We are looking for intervals where $$(t+2)(4t-7)(5t-1) \geq 0$$. This means we need the intervals where the product is positive or zero. The critical points are included because of the "or equal to" part of the inequality.

From the sign chart, the product is positive in the intervals $$(-2, \frac{1}{5})$$ and $$(\frac{7}{4}, \infty)$$. Including the critical points, the solution set is the union of these two closed/half-open intervals.

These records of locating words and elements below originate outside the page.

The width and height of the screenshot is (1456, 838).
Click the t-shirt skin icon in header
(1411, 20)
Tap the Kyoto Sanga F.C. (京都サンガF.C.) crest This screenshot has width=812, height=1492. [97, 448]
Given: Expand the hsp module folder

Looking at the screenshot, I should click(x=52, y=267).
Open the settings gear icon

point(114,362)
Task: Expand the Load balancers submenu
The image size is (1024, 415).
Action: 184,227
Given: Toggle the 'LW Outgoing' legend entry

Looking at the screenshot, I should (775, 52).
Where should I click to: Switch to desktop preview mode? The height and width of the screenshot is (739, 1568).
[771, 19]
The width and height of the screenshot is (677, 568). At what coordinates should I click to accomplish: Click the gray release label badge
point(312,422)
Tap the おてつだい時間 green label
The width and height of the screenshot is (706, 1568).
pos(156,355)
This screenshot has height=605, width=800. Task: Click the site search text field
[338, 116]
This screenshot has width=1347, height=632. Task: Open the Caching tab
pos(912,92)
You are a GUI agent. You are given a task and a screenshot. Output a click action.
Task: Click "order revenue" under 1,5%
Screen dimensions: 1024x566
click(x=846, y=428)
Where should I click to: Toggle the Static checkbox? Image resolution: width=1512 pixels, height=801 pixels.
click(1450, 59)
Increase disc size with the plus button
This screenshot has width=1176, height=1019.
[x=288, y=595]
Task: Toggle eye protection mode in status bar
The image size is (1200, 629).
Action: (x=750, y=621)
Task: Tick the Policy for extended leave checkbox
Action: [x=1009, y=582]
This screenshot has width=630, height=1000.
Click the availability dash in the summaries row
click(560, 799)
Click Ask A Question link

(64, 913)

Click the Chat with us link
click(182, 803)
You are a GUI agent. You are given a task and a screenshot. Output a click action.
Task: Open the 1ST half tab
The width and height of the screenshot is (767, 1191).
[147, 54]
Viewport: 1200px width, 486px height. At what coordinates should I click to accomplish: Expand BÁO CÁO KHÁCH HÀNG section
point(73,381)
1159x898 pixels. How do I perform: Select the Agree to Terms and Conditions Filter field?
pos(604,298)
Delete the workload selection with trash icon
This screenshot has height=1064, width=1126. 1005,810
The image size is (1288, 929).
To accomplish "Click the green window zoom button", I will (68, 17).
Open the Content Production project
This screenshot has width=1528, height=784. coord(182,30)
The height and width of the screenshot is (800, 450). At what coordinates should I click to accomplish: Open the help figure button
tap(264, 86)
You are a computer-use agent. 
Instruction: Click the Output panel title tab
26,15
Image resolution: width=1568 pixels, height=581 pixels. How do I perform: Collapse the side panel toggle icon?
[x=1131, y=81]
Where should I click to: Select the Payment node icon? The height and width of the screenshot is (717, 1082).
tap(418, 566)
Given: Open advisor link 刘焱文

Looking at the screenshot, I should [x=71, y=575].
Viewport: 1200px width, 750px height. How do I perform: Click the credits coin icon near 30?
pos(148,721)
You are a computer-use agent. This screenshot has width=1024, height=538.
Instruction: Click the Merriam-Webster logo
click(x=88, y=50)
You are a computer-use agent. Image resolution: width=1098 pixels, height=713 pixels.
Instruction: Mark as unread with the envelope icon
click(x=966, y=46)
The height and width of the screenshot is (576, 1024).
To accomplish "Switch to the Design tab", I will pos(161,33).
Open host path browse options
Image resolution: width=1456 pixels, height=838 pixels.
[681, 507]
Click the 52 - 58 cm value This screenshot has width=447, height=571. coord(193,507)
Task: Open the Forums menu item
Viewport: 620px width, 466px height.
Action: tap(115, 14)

$$[-2, \frac{1}{5}] \cup [\frac{7}{4}, \infty)$$

**step4 Graph the Solution Set on a Number Line**

Draw a number line. Mark the critical points $$-2$$, $$\frac{1}{5}$$ (or $$0.2$$), and $$\frac{7}{4}$$ (or $$1.75$$) on the line. Since the inequality includes "equal to", use closed circles (solid dots) at each of these critical points. Shade the regions corresponding to the intervals where the product is positive, which are from $$-2$$ to $$\frac{1}{5}$$ and from $$\frac{7}{4}$$ to positive infinity.

On the number line:
- Place a closed circle at $$-2$$.
- Place a closed circle at $$\frac{1}{5}$$.
- Place a closed circle at $$\frac{7}{4}$$.
- Shade the segment between $$-2$$ and $$\frac{1}{5}$$.
- Shade the segment to the right of $$\frac{7}{4}$$, indicating it extends to infinity.